TO DO: Could you reproduce all of the records exactly?

Data records
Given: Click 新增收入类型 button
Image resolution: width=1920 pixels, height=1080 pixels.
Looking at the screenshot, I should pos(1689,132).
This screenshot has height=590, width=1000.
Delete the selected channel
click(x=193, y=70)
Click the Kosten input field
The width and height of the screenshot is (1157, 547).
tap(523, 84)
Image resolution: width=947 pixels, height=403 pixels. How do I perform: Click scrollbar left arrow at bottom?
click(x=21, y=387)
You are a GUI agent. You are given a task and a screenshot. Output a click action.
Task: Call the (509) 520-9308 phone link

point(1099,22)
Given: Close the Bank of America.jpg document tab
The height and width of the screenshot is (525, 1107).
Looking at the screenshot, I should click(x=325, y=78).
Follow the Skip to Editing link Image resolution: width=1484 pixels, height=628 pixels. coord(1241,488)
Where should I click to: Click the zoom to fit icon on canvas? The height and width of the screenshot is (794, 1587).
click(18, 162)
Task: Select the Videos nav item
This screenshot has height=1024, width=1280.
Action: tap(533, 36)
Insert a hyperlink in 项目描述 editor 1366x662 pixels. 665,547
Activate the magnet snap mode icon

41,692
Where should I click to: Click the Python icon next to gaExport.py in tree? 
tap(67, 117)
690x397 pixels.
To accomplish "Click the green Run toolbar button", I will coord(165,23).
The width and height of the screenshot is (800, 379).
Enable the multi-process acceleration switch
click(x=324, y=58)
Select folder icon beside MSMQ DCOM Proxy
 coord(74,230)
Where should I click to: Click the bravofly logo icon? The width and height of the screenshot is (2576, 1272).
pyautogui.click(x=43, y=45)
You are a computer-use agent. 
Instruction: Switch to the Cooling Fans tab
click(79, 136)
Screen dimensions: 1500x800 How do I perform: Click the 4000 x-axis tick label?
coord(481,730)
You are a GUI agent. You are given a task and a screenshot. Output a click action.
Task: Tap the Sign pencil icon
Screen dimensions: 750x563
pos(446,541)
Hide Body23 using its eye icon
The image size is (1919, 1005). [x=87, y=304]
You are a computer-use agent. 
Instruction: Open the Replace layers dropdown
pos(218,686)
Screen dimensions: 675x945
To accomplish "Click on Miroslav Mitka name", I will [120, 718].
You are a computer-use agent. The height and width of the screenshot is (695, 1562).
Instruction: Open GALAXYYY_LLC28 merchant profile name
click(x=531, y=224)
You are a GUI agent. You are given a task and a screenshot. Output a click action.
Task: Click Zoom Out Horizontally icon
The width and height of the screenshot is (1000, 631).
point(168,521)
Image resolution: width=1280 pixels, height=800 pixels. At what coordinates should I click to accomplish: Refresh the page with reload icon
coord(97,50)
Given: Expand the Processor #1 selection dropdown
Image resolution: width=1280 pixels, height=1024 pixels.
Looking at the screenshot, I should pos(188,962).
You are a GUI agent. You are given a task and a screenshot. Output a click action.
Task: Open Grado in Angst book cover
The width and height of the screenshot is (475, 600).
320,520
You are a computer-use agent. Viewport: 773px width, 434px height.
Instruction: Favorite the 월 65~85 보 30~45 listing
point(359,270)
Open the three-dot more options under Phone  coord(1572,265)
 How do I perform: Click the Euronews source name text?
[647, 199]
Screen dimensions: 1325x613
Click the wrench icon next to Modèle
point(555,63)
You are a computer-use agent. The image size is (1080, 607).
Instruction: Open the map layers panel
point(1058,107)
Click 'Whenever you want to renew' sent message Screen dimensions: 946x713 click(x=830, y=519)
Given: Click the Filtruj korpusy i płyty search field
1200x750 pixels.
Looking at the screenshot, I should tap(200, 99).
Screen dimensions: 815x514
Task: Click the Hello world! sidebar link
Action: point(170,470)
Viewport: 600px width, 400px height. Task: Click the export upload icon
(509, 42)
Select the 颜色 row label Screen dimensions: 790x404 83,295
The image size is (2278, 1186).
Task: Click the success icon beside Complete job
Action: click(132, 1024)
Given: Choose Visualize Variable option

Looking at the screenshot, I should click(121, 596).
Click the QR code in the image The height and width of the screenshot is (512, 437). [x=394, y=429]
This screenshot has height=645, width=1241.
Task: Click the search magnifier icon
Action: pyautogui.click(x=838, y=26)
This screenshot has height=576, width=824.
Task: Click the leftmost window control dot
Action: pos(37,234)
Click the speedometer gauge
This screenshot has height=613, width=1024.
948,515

TASK OUTPUT:
Given: Click 新增收入类型 button
Image resolution: width=1920 pixels, height=1080 pixels.
Looking at the screenshot, I should pos(1689,132).
This screenshot has height=590, width=1000.
Delete the selected channel
click(x=193, y=70)
Click the Kosten input field
The width and height of the screenshot is (1157, 547).
tap(523, 84)
Image resolution: width=947 pixels, height=403 pixels. How do I perform: Click scrollbar left arrow at bottom?
click(x=21, y=387)
You are a GUI agent. You are given a task and a screenshot. Output a click action.
Task: Call the (509) 520-9308 phone link

point(1099,22)
Given: Close the Bank of America.jpg document tab
The height and width of the screenshot is (525, 1107).
Looking at the screenshot, I should click(x=325, y=78).
Follow the Skip to Editing link Image resolution: width=1484 pixels, height=628 pixels. coord(1241,488)
Where should I click to: Click the zoom to fit icon on canvas? The height and width of the screenshot is (794, 1587).
click(18, 162)
Task: Select the Videos nav item
This screenshot has height=1024, width=1280.
Action: tap(533, 36)
Insert a hyperlink in 项目描述 editor 1366x662 pixels. 665,547
Activate the magnet snap mode icon

41,692
Where should I click to: Click the Python icon next to gaExport.py in tree? 
tap(67, 117)
690x397 pixels.
To accomplish "Click the green Run toolbar button", I will coord(165,23).
The width and height of the screenshot is (800, 379).
Enable the multi-process acceleration switch
click(x=324, y=58)
Select folder icon beside MSMQ DCOM Proxy
 coord(74,230)
Where should I click to: Click the bravofly logo icon? The width and height of the screenshot is (2576, 1272).
pyautogui.click(x=43, y=45)
You are a computer-use agent. 
Instruction: Switch to the Cooling Fans tab
click(79, 136)
Screen dimensions: 1500x800 How do I perform: Click the 4000 x-axis tick label?
coord(481,730)
You are a GUI agent. You are given a task and a screenshot. Output a click action.
Task: Tap the Sign pencil icon
Screen dimensions: 750x563
pos(446,541)
Hide Body23 using its eye icon
The image size is (1919, 1005). [x=87, y=304]
You are a computer-use agent. 
Instruction: Open the Replace layers dropdown
pos(218,686)
Screen dimensions: 675x945
To accomplish "Click on Miroslav Mitka name", I will [120, 718].
You are a computer-use agent. The height and width of the screenshot is (695, 1562).
Instruction: Open GALAXYYY_LLC28 merchant profile name
click(x=531, y=224)
You are a GUI agent. You are given a task and a screenshot. Output a click action.
Task: Click Zoom Out Horizontally icon
The width and height of the screenshot is (1000, 631).
point(168,521)
Image resolution: width=1280 pixels, height=800 pixels. At what coordinates should I click to accomplish: Refresh the page with reload icon
coord(97,50)
Given: Expand the Processor #1 selection dropdown
Image resolution: width=1280 pixels, height=1024 pixels.
Looking at the screenshot, I should pos(188,962).
You are a GUI agent. You are given a task and a screenshot. Output a click action.
Task: Open Grado in Angst book cover
The width and height of the screenshot is (475, 600).
320,520
You are a computer-use agent. Viewport: 773px width, 434px height.
Instruction: Favorite the 월 65~85 보 30~45 listing
point(359,270)
Open the three-dot more options under Phone  coord(1572,265)
 How do I perform: Click the Euronews source name text?
[647, 199]
Screen dimensions: 1325x613
Click the wrench icon next to Modèle
point(555,63)
You are a computer-use agent. The image size is (1080, 607).
Instruction: Open the map layers panel
point(1058,107)
Click 'Whenever you want to renew' sent message Screen dimensions: 946x713 click(x=830, y=519)
Given: Click the Filtruj korpusy i płyty search field
1200x750 pixels.
Looking at the screenshot, I should tap(200, 99).
Screen dimensions: 815x514
Task: Click the Hello world! sidebar link
Action: point(170,470)
Viewport: 600px width, 400px height. Task: Click the export upload icon
(509, 42)
Select the 颜色 row label Screen dimensions: 790x404 83,295
The image size is (2278, 1186).
Task: Click the success icon beside Complete job
Action: click(132, 1024)
Given: Choose Visualize Variable option

Looking at the screenshot, I should click(121, 596).
Click the QR code in the image The height and width of the screenshot is (512, 437). [x=394, y=429]
This screenshot has height=645, width=1241.
Task: Click the search magnifier icon
Action: pyautogui.click(x=838, y=26)
This screenshot has height=576, width=824.
Task: Click the leftmost window control dot
Action: pos(37,234)
Click the speedometer gauge
This screenshot has height=613, width=1024.
948,515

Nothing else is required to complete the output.